Task goal: Copy each line below holding "terminal".

Collected data entries:
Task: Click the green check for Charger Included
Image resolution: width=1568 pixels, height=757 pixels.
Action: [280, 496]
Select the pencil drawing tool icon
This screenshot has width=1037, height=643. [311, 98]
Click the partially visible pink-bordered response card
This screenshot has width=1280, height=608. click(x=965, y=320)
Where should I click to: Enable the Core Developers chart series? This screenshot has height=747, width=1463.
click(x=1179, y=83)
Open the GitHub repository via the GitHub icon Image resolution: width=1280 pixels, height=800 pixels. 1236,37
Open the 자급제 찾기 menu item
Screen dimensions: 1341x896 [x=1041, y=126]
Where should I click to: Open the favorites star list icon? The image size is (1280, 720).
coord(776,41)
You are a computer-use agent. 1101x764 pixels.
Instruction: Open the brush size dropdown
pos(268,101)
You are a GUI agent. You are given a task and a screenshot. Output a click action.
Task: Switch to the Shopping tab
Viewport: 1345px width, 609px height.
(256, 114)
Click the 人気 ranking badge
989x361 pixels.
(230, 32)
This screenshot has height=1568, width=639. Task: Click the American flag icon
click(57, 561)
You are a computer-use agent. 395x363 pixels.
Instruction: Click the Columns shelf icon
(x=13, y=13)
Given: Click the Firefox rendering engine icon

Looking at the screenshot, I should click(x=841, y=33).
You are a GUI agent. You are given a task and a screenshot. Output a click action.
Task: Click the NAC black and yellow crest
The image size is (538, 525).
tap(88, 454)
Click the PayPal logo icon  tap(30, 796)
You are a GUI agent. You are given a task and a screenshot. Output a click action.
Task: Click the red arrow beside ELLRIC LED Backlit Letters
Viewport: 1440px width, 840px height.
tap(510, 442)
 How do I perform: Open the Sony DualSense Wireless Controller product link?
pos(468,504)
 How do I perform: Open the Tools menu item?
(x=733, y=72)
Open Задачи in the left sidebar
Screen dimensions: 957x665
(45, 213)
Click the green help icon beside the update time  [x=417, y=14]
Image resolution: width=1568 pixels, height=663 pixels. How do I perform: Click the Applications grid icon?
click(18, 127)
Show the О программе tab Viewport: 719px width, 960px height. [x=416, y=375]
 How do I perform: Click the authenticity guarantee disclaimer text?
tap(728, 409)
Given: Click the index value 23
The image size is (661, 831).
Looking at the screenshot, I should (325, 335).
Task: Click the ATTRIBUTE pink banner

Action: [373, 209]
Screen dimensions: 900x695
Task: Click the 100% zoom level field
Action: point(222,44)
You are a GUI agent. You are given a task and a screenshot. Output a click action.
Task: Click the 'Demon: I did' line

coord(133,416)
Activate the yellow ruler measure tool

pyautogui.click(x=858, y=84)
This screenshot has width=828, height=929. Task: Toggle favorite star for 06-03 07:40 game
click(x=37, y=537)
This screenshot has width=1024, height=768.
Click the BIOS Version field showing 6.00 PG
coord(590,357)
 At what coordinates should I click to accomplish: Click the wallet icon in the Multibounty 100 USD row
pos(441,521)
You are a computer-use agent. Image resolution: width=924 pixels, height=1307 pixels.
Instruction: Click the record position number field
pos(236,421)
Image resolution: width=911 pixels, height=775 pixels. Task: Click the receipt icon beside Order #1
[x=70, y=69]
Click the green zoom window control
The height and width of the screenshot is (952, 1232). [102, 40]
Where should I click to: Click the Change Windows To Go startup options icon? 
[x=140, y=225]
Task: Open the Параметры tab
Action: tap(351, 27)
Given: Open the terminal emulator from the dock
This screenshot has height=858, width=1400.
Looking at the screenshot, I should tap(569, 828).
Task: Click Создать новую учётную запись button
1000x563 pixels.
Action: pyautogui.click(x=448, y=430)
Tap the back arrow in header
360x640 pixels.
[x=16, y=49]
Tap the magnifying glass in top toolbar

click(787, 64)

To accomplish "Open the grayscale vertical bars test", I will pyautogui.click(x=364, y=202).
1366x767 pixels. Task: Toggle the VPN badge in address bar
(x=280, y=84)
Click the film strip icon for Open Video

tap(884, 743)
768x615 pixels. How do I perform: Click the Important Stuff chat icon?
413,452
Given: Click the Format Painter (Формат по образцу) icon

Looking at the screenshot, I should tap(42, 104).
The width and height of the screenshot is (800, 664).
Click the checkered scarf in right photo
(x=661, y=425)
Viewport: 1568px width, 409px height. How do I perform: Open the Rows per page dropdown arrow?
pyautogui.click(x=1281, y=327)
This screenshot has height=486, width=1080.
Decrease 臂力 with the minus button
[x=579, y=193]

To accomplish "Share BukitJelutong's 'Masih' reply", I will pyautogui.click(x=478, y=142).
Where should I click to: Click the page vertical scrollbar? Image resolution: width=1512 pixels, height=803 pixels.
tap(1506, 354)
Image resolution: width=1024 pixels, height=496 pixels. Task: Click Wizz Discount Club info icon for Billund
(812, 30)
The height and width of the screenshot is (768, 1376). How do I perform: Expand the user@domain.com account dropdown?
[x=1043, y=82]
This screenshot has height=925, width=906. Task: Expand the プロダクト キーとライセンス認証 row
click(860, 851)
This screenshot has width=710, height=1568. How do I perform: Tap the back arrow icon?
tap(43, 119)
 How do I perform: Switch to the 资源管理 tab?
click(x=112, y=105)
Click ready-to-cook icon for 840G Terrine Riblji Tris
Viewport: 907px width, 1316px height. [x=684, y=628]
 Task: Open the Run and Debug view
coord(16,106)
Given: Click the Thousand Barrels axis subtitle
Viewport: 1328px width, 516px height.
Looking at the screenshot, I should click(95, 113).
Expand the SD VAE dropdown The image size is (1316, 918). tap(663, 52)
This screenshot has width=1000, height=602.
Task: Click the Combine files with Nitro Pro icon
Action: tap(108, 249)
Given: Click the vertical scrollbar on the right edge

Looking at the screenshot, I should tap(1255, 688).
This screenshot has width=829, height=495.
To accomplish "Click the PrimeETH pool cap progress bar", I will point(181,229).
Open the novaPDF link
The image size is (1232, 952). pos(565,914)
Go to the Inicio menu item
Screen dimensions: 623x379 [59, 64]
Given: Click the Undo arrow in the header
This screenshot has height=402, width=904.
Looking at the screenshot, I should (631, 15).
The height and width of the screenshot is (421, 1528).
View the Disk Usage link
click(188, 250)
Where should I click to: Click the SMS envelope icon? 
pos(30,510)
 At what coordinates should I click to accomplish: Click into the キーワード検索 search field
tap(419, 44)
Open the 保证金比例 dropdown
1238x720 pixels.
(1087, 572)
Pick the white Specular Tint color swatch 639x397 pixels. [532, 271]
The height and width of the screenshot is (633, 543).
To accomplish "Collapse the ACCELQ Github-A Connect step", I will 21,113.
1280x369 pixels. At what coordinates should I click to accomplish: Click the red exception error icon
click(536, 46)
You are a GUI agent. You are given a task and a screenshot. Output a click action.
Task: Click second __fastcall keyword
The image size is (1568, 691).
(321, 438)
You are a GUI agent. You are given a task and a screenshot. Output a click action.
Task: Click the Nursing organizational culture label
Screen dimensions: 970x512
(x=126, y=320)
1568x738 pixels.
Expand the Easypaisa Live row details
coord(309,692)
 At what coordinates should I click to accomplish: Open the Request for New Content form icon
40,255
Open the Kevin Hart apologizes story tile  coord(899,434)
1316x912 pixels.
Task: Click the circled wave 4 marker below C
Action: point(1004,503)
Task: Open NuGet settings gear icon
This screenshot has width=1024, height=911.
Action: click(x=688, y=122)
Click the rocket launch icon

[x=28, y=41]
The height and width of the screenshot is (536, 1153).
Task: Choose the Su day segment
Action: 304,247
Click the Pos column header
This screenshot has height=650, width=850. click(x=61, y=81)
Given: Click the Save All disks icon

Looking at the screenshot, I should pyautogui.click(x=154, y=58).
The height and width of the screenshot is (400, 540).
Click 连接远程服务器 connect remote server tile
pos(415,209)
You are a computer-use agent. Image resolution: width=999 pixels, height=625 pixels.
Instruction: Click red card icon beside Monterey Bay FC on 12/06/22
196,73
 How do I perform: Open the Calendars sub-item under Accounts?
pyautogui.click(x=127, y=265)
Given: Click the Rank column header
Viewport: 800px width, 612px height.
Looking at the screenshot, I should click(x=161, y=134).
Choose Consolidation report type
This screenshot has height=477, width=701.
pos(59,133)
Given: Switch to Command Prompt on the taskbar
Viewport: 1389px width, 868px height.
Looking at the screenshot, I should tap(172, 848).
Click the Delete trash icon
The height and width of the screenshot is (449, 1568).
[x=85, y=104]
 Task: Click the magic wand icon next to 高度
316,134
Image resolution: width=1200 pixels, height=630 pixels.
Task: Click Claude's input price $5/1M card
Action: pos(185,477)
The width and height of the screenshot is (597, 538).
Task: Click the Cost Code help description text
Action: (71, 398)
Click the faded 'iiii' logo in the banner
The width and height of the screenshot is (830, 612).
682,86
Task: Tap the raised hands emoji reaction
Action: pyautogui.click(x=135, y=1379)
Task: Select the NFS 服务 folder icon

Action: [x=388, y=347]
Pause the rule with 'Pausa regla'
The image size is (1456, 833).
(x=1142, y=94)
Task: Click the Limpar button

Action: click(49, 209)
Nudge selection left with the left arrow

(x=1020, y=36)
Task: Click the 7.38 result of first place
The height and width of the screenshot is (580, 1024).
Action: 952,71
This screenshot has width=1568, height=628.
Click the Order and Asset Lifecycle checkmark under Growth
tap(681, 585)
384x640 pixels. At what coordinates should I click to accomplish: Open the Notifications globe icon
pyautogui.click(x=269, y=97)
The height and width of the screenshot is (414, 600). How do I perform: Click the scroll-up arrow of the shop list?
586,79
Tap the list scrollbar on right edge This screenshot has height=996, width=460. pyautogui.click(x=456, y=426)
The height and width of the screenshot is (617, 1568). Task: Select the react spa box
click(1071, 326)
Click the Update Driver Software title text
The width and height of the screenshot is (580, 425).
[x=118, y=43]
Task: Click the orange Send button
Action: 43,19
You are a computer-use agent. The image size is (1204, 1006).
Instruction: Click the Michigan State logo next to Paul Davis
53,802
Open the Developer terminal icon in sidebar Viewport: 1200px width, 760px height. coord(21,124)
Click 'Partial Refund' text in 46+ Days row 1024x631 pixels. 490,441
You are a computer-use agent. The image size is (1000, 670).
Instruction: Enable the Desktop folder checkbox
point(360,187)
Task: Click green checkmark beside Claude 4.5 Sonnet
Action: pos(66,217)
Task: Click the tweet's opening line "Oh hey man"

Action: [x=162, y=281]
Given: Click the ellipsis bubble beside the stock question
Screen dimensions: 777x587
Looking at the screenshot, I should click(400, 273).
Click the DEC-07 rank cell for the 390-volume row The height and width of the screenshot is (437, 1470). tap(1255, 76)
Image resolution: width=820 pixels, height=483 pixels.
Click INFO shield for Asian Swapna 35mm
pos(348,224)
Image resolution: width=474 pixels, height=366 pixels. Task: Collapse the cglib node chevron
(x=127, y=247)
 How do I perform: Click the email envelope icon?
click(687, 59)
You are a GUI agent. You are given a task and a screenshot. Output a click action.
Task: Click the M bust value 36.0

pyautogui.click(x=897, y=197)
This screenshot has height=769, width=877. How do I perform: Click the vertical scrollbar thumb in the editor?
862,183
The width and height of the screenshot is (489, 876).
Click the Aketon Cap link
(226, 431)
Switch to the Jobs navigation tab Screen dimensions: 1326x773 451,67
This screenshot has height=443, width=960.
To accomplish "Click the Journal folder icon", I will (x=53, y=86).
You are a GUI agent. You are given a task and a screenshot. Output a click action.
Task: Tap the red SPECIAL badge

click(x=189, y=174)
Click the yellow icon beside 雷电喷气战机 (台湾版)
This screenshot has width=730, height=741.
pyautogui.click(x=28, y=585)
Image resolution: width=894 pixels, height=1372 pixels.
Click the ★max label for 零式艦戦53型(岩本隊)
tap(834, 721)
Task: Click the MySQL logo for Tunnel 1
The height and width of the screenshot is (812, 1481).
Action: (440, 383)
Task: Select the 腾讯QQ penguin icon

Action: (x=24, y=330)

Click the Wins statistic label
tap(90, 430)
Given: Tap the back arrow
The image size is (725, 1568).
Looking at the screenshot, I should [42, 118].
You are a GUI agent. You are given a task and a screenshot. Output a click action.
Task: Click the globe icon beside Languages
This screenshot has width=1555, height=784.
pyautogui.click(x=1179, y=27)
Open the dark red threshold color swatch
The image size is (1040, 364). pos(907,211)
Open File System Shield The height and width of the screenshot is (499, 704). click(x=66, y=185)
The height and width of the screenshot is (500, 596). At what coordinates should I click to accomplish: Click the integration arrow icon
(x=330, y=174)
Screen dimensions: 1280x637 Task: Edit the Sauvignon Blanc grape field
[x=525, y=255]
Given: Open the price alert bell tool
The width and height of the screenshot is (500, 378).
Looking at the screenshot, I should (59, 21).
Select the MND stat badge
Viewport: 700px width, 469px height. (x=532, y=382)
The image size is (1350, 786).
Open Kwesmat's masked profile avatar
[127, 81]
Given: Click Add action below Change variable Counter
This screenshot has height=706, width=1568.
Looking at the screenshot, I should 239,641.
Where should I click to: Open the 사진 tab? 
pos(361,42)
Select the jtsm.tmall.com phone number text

Solution to the exercise:
Given: Open the terminal emulator from the dock
Open the Developer terminal icon in sidebar Viewport: 1200px width, 760px height. coord(21,124)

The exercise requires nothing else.